Cloud Cost Optimizer

SYSTOR23_Adi Yehoshua Extended Version PDF

The goal of this project is to design and implement a scalable multi-cloud cost optimizer capable of calculating the best scheme for deploying a given arbitrary complex workload over a public (hybrid) cloud, thus reducing the involved monetary costs. As an input, the optimizer receives the specification of the desired workload. It includes the resource requirements for each of the components comprising the workload, the connections between the components, and additional constraints. CCO analyzes this specification and calculates the mapping of the workload components to cloud resources (VM instances) that minimizes the expected monetary cost of deploying the application over a public cloud.

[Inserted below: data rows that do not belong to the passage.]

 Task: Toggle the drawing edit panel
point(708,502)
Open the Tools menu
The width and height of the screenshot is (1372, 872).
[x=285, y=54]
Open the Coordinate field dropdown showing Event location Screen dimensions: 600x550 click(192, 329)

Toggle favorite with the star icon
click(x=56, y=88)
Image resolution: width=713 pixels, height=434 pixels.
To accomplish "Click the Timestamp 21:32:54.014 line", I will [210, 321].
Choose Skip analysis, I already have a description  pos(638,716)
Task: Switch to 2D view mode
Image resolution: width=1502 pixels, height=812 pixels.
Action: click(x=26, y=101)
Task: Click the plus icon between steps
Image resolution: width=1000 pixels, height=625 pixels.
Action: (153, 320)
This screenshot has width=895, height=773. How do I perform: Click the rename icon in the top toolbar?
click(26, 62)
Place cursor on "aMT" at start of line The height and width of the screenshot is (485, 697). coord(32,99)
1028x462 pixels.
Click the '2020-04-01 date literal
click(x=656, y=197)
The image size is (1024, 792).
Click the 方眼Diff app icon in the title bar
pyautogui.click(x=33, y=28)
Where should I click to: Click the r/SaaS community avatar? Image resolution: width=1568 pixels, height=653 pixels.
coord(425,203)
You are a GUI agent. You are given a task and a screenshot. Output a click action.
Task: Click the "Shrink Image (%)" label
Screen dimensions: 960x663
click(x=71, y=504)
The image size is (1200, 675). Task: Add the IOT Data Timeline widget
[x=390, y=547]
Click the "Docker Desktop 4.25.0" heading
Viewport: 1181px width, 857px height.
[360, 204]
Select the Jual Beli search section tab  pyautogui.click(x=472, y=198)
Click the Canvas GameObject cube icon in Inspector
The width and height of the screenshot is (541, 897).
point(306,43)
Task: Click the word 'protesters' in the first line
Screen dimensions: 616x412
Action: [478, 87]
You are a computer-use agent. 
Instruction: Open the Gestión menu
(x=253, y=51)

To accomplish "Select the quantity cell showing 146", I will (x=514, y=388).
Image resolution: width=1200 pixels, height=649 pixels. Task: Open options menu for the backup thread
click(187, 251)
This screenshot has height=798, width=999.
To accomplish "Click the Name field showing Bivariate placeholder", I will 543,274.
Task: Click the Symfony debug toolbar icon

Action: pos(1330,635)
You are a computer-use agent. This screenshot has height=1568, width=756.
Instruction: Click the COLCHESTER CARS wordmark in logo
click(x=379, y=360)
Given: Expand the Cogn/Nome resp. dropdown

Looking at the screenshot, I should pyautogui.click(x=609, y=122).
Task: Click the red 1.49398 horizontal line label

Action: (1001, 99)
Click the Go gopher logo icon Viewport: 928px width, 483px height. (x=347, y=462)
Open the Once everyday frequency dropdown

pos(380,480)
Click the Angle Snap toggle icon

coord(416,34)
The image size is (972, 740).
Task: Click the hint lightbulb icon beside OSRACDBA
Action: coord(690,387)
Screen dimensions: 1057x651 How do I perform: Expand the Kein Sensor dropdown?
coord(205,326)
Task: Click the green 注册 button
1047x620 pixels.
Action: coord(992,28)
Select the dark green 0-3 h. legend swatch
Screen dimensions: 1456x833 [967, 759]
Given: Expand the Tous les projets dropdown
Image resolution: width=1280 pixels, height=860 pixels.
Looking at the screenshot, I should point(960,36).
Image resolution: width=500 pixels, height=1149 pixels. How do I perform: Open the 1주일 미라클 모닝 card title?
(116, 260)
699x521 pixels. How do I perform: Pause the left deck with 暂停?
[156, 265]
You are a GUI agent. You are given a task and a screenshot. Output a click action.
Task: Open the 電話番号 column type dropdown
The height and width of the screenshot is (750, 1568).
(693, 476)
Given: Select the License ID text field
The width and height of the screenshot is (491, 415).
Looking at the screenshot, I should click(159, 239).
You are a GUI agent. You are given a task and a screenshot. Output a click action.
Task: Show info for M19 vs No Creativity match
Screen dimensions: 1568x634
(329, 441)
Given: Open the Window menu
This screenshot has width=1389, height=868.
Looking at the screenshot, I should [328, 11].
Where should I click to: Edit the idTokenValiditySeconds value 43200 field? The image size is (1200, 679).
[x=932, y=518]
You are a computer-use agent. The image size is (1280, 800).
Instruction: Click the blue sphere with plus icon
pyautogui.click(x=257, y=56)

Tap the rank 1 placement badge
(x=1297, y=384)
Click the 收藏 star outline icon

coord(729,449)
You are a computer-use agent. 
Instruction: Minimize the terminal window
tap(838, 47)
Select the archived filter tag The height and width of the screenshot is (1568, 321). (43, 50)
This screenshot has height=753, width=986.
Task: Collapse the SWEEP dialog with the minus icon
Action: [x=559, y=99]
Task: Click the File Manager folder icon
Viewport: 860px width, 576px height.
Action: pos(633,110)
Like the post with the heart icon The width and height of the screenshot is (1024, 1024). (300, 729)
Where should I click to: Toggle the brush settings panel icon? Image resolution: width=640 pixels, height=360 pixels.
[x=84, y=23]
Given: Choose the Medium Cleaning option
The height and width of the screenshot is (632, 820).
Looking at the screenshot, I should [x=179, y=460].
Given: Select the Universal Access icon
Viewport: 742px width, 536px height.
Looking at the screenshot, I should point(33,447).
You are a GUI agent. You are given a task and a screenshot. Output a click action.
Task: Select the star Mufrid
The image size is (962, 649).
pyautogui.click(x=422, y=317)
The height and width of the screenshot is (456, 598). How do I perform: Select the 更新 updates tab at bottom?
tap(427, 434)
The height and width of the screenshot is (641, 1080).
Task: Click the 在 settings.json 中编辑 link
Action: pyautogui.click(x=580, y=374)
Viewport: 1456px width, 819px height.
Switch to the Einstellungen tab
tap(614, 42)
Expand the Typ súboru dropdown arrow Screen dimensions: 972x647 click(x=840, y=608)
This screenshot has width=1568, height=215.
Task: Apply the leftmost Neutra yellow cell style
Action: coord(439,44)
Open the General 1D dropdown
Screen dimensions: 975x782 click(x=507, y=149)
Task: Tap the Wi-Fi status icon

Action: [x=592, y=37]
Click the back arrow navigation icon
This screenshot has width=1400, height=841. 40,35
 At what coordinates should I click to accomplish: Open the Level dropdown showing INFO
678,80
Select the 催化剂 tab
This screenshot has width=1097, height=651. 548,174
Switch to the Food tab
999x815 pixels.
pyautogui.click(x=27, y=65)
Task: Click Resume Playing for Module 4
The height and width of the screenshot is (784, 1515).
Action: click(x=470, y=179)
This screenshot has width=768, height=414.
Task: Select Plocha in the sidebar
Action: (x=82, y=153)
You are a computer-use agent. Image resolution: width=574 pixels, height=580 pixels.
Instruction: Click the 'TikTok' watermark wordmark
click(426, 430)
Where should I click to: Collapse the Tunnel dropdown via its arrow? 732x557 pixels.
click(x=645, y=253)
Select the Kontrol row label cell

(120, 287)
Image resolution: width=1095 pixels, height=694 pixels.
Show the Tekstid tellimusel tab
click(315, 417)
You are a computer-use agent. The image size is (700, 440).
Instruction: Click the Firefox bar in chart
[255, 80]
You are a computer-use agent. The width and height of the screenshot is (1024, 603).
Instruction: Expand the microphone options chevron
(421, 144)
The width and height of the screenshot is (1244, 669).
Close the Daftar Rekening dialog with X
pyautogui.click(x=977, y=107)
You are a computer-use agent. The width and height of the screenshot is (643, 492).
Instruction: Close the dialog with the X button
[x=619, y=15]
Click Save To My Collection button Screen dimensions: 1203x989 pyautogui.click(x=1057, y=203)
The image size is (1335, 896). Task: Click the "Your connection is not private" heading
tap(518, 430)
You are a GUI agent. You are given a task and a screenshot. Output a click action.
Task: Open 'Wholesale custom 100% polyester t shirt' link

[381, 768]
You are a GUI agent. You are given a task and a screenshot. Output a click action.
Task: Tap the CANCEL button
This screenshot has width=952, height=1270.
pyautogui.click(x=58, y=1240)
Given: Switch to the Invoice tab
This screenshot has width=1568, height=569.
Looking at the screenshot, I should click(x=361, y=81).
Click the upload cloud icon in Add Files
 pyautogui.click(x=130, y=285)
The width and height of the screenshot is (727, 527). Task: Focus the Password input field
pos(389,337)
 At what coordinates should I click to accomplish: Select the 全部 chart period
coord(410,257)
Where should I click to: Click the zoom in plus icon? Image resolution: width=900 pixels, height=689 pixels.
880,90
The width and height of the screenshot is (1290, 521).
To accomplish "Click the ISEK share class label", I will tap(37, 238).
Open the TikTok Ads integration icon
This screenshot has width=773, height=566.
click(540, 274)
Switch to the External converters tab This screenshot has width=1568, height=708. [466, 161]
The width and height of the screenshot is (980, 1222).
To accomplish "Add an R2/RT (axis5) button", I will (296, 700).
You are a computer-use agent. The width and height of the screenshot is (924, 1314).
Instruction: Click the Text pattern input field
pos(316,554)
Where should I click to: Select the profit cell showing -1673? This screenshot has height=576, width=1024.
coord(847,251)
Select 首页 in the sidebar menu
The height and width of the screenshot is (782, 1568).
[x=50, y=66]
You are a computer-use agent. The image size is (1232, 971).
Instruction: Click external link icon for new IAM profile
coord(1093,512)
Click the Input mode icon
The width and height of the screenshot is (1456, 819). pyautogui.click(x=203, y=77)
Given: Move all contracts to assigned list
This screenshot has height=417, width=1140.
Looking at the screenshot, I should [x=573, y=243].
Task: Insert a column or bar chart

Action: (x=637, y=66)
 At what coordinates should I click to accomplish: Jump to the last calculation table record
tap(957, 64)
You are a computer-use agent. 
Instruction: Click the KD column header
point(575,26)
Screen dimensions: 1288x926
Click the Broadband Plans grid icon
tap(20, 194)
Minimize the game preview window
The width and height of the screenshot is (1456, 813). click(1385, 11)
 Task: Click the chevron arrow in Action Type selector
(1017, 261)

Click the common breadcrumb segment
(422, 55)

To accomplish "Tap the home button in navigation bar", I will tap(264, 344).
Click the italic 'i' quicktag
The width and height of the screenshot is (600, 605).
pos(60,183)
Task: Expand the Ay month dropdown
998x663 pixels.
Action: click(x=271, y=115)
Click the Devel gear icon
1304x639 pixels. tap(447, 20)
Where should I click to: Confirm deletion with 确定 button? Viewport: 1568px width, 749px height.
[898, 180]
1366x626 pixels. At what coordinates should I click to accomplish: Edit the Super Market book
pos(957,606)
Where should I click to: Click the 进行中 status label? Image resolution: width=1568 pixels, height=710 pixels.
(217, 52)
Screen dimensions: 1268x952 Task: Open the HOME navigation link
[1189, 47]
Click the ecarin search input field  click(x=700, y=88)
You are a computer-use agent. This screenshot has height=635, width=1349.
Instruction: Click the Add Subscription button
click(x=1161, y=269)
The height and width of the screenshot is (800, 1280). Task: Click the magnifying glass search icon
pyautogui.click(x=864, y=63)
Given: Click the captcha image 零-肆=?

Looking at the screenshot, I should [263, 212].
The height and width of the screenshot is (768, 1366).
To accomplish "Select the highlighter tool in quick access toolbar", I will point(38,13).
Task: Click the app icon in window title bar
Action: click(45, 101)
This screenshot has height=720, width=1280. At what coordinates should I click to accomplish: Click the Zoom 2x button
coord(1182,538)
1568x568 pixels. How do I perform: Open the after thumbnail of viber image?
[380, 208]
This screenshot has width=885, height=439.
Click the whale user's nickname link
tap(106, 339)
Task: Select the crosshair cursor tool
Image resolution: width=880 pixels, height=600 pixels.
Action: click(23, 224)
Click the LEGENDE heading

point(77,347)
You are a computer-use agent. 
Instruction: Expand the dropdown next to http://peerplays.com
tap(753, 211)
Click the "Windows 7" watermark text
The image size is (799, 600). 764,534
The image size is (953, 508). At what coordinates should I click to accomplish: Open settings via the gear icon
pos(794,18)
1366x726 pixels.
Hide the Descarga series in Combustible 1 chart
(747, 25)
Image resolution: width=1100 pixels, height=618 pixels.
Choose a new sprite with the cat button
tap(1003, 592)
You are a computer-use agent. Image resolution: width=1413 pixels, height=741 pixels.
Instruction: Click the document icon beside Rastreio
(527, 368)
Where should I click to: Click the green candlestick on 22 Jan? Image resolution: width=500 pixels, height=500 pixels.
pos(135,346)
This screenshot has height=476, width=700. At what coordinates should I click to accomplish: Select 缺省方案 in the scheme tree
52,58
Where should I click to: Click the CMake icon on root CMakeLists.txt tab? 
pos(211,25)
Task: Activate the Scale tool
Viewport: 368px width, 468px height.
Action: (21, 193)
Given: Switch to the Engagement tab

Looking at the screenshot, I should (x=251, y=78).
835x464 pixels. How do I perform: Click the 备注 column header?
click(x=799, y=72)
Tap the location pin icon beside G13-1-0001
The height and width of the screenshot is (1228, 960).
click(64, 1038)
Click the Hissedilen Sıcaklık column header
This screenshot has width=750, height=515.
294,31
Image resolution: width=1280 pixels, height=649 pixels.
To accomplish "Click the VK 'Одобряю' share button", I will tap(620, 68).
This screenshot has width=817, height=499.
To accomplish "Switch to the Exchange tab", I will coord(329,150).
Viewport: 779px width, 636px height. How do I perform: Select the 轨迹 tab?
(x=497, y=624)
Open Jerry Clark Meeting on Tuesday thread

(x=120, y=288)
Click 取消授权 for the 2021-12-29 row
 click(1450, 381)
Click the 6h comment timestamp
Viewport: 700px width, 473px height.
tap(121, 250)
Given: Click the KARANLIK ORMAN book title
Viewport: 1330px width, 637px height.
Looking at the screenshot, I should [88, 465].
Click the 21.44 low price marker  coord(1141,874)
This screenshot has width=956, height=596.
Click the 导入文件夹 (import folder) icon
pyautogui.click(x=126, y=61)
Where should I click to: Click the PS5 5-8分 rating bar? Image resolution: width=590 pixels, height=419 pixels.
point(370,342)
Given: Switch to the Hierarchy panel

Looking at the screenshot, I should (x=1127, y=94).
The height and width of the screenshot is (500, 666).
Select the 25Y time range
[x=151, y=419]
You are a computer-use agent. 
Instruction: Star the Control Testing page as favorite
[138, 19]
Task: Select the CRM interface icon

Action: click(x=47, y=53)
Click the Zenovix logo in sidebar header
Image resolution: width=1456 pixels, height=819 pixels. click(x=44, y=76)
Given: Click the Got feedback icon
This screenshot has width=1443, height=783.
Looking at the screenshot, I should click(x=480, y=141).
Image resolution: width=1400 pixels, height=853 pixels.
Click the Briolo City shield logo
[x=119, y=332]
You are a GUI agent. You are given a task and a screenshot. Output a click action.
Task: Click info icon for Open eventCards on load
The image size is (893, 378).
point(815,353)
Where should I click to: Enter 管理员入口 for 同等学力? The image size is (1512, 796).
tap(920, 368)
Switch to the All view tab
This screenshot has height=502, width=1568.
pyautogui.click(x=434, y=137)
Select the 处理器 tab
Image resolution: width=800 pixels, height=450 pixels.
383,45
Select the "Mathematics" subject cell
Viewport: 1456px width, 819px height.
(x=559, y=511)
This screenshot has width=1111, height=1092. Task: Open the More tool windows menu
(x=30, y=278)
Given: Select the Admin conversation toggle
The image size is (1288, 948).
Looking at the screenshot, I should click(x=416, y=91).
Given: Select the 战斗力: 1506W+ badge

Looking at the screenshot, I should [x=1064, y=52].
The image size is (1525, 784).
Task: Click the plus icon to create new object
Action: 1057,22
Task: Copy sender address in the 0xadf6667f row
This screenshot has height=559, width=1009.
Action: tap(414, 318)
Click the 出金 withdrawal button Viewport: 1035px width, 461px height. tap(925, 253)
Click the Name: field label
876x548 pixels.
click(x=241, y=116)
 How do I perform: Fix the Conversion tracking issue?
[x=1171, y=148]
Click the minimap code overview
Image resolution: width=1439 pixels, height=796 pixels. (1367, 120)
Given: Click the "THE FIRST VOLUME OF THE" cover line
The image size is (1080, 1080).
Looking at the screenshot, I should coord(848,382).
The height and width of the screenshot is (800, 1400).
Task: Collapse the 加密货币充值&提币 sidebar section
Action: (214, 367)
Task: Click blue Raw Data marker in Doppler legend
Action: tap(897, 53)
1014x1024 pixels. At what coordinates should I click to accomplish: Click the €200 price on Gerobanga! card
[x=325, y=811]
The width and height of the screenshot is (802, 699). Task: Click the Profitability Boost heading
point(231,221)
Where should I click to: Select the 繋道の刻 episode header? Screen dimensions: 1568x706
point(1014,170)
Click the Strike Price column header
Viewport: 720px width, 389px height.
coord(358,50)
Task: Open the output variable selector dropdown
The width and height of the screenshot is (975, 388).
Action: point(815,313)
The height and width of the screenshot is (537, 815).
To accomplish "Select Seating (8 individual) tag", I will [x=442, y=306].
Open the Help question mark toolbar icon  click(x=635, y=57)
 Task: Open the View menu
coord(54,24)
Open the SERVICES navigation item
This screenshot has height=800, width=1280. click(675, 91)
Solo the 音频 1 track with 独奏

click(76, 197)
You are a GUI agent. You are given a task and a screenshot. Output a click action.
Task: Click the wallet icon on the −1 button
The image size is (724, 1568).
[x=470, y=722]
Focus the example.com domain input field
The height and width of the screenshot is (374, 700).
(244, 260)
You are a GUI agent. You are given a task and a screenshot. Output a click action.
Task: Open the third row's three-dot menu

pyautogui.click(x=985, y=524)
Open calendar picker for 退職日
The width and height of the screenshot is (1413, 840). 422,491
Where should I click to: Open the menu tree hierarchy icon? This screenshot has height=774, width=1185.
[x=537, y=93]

This operation could be performed over a given single cloud provider (e.g., AWS) or over a set of cloud providers by splitting the workload over multiple clouds in accordance with the hybrid cloud paradigm. The optimization problem to be solved by CCO is increasingly complex due to a combination of: (1) its inherently convoluted structure - each workload component must be allocated to some cloud resource and the number of ways they can share a resource is exponential; and (2) the multitude of parameters - for instance, AWS provides over 9000 combinations of a VM instance type, region, and operating system. To overcome the combinatorial hardness of the problem, our optimizer utilizes a combination of metaheuristics including Tabu search and simulated annealing. The currently available version of the optimizer supports AWS and Azure. An intuitive and well-documented plugin interface makes it possible to easily support additional public clouds. CCO fully supports both on-demand / pay-as-you-go and spot instances, with the latter option allowing customers to save up to 90% in the instance cost. The tool can be used via a web-based UI and an API. While the fully functional version of CCO is already available for use, there is no shortage of possible extensions and further improvements. To list a few examples, we are planning to replace a metaheuristic-based optimization algorithm with a reinforcement learning approach; to support planning ahead-of-time by predicting future prices of instances based on the market situation; to predict future interruption rates of spot instances and factor them in the calculations performed by CCO.

For further information:

Getting Started

To start using The Cloud Cost Optimizer, please clone this git repository:

git clone https://github.com/AdiY10/CloudCostOptimizer.git

Prerequisites

The Cloud Cost Optimizer requires Python3- Python 3.4 or newer installed. You can check the version by typing python3 --version in your command line.
You can download the latest Python version from here.

Installation

$ python3 -m pip install requests
$ pip3 install urllib3
$ pip3 install grequests
$ pip3 install numpy
$ pip3 install boto3

Usage

$ python3 CCO.py

Where the following command activate the Optimizer

Parameters

The file input_fleet.json is an example of an input (see input_fleet_instructions.json for further information). The user's workload should be in the input_fleet.json file- don't forget to change it according to your needs.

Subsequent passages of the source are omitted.